Pe. Ernaldo - No caso do Brasil há muita gente sem assistência personalizada ou individual em virtude de poucos padres para muita gente, mesmo muitos leigos assumindo lideranças seguras e convictas ainda deixamos muitas pessoas a mercê do proselitismo que com falsas promessas pregam uma religião da fácil e “falsa” prosperidade, com algumas exceções. Uma causa evidente é que muitos católicos vivem ainda uma mentalidade de regime de cristandade, isto é, procuram a Deus somente em situações ímpares como festa do padroeiro, casamentos, batizados, quando morre algum conhecido, etc. Quando na verdade ser cristão é ser Igreja a partir das palavras de Jesus “quem quiser ser meu discípulo tome sua cruz e siga-me”.

Blog – Anos atrás o jornal dinamarquês Jyllands-Posten e o francês France Soir publicaram piadas com a ilustração da charge de Maomé. A reação do Islã foi imediata e violenta trazendo novamente à tona pontos de ruptura cultural e religiosa entre o Ocidente e o Oriente. De um lado, a defesa da “liberdade de expressão”, de outro, a exigência da punição dos autores da “blasfêmia”. Qual a sua posição a respeito desta questão ?

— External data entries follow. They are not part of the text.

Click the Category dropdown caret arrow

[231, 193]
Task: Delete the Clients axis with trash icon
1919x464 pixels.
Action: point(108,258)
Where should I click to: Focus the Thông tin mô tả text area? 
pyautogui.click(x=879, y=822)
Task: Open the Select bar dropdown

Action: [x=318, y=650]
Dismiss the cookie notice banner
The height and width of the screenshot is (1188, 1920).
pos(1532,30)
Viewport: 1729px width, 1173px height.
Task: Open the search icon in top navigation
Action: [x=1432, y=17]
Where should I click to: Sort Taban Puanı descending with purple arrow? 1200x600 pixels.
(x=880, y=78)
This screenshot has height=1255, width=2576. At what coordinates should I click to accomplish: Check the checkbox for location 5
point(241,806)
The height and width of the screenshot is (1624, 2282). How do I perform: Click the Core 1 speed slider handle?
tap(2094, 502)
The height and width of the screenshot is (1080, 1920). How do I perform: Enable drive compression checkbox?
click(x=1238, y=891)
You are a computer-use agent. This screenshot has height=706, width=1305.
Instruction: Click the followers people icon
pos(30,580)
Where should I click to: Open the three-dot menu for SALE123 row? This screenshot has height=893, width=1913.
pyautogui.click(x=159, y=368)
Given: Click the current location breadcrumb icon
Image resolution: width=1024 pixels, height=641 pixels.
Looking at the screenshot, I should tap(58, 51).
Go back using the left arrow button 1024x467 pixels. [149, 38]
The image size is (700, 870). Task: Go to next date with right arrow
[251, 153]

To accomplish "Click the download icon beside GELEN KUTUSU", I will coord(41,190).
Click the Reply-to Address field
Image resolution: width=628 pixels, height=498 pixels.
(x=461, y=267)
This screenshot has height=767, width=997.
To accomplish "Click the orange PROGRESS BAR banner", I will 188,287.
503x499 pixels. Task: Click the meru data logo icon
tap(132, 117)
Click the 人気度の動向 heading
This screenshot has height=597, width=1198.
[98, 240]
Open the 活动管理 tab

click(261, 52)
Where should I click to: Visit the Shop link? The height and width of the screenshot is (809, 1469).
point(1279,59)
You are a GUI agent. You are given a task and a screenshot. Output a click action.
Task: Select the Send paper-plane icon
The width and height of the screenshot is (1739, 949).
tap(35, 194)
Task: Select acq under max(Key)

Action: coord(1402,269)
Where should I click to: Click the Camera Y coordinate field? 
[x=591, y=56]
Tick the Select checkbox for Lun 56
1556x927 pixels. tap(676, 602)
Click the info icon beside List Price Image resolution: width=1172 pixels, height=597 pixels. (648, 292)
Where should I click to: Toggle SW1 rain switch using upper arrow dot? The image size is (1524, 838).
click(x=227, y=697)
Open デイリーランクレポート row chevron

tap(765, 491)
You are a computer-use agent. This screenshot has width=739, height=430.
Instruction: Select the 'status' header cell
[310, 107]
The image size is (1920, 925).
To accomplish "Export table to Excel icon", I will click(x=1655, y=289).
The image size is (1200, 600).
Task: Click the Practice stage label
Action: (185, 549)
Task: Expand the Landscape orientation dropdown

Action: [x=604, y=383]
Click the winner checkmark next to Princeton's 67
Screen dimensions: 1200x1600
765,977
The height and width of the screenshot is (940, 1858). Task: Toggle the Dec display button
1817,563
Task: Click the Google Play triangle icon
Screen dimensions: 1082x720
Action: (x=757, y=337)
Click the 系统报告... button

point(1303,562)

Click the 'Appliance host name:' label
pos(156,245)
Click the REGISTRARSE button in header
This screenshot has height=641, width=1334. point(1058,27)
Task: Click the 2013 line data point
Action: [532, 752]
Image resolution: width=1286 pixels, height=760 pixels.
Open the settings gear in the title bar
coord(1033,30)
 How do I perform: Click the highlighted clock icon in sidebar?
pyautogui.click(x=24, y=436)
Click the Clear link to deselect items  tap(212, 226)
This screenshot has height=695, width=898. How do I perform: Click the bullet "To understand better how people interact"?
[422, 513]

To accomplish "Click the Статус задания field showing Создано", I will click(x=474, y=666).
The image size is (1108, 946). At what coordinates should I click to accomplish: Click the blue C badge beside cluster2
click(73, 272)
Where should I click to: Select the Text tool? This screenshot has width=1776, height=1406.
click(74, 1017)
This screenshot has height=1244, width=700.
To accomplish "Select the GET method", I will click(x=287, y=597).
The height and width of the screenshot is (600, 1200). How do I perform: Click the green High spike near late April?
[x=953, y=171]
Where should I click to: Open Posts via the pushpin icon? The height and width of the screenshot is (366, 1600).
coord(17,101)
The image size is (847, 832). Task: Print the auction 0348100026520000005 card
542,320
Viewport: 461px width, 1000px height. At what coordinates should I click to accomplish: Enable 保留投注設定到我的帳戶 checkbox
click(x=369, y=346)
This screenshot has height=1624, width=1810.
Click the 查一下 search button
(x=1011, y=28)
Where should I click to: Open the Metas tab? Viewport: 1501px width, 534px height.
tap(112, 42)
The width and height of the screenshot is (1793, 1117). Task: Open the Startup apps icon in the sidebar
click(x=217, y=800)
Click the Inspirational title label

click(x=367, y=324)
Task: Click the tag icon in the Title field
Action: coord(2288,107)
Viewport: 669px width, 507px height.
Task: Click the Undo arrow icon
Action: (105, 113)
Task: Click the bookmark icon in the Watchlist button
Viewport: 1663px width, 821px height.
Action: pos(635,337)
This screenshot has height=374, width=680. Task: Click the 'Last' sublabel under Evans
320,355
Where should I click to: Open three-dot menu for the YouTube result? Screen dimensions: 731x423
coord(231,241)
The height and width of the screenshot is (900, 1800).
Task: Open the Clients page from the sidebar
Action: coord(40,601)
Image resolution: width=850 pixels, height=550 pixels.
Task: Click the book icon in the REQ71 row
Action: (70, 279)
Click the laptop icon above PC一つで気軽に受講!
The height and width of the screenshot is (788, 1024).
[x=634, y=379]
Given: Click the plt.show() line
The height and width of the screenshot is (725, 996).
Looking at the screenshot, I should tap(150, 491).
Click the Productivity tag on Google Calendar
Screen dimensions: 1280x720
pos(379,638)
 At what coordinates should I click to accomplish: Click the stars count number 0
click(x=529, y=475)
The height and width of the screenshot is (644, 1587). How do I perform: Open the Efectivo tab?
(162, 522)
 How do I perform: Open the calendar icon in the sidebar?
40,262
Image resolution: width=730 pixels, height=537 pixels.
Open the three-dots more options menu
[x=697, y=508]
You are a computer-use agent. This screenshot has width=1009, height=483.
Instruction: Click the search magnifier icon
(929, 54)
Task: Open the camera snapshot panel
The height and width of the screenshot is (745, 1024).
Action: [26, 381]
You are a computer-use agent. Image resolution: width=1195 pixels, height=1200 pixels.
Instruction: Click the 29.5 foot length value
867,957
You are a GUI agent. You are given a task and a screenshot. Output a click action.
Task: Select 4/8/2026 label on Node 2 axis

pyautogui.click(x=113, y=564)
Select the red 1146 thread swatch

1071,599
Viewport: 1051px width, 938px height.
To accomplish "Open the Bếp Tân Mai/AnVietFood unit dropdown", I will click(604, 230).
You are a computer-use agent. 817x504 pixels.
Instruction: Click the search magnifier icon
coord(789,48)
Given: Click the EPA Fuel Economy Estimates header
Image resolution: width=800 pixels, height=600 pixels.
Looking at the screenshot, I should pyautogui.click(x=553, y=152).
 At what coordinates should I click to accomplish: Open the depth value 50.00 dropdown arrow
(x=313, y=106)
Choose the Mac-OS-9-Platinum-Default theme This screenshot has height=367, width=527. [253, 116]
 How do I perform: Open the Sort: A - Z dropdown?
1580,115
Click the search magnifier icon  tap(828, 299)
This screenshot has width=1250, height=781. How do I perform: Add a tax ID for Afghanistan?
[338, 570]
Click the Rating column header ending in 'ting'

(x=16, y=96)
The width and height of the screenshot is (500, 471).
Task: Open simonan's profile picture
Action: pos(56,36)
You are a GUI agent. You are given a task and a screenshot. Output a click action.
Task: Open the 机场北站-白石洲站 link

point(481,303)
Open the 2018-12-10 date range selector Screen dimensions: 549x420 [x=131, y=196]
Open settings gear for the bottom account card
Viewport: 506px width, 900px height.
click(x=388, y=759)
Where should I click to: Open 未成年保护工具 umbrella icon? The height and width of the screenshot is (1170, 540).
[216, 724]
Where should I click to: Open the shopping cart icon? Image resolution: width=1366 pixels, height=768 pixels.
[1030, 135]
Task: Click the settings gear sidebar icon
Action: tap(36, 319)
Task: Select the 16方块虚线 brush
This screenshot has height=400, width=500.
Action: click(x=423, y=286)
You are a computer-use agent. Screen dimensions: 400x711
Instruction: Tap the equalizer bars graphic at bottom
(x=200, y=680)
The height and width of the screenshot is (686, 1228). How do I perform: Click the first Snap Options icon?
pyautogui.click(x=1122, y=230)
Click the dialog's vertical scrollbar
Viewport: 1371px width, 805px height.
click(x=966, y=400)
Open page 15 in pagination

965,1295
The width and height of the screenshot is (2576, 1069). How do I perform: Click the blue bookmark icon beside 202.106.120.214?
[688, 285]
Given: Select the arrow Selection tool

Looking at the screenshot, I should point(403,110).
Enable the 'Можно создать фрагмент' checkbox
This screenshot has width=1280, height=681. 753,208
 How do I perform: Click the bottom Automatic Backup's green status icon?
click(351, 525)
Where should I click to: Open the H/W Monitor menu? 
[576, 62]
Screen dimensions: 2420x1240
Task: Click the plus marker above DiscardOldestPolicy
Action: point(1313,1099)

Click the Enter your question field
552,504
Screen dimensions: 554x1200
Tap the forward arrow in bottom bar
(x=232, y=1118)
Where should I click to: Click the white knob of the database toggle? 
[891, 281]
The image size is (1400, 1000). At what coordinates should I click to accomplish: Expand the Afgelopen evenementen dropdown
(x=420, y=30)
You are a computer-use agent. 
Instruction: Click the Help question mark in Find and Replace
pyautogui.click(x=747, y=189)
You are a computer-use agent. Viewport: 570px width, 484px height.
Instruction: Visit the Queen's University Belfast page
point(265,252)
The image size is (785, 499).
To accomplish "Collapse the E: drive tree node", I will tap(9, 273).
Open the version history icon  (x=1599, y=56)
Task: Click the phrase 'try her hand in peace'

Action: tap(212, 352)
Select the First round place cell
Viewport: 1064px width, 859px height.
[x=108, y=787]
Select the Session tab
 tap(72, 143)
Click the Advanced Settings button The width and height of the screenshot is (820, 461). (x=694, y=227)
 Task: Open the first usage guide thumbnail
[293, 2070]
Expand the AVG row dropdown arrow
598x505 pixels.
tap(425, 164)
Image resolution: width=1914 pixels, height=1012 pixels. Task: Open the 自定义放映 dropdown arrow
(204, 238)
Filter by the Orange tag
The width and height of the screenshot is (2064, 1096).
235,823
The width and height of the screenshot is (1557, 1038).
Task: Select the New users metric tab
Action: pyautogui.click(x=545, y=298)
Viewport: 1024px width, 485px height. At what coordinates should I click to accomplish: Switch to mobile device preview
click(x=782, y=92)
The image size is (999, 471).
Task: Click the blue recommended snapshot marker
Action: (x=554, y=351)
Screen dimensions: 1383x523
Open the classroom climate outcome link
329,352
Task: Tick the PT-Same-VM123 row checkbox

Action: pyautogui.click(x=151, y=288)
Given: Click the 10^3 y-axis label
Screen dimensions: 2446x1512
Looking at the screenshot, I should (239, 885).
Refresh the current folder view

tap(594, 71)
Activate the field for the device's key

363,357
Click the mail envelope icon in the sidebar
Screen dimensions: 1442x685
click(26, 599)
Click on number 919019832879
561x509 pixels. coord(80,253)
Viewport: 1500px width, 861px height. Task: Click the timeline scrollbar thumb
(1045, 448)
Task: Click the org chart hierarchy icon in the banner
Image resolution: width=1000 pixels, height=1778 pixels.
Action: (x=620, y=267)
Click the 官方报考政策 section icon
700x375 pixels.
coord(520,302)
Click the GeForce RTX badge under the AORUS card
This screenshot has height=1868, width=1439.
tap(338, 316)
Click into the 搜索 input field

Pe. Ernaldo - Como se sabe o Islamismo tem uma história ímpar no mundo, basta que recordemos o que aconteceu no passado e que ainda reflete no presente. Sabendo disso, é preciso que cada povo seja tratado conforme o seu perfil existencial, a quem diga que a Dinamarca tendo uma boa relação com os norte-americanos; uma brincadeira dessa natureza é interpretada como uma questão estratégica ou política. Sabe-se que muitos brincam com o Papa ou outras personalidades importantes, mas devemos acima de tudo respeitar a singularidade de cada povo e em especial os mulçumanos que ainda vivem os reflexos de um passado ferido. O fato é que existem mulçumanos fundamentalistas, mas também existem outros mais abertos ao diálogo e isso não nos da o direito de relativisar ou suavisar.

Blog - Muito obrigado pela entrevista.
Nota: A presente entrevista foi publicada anteriormente no nosso extinto site "o mundo das palavras".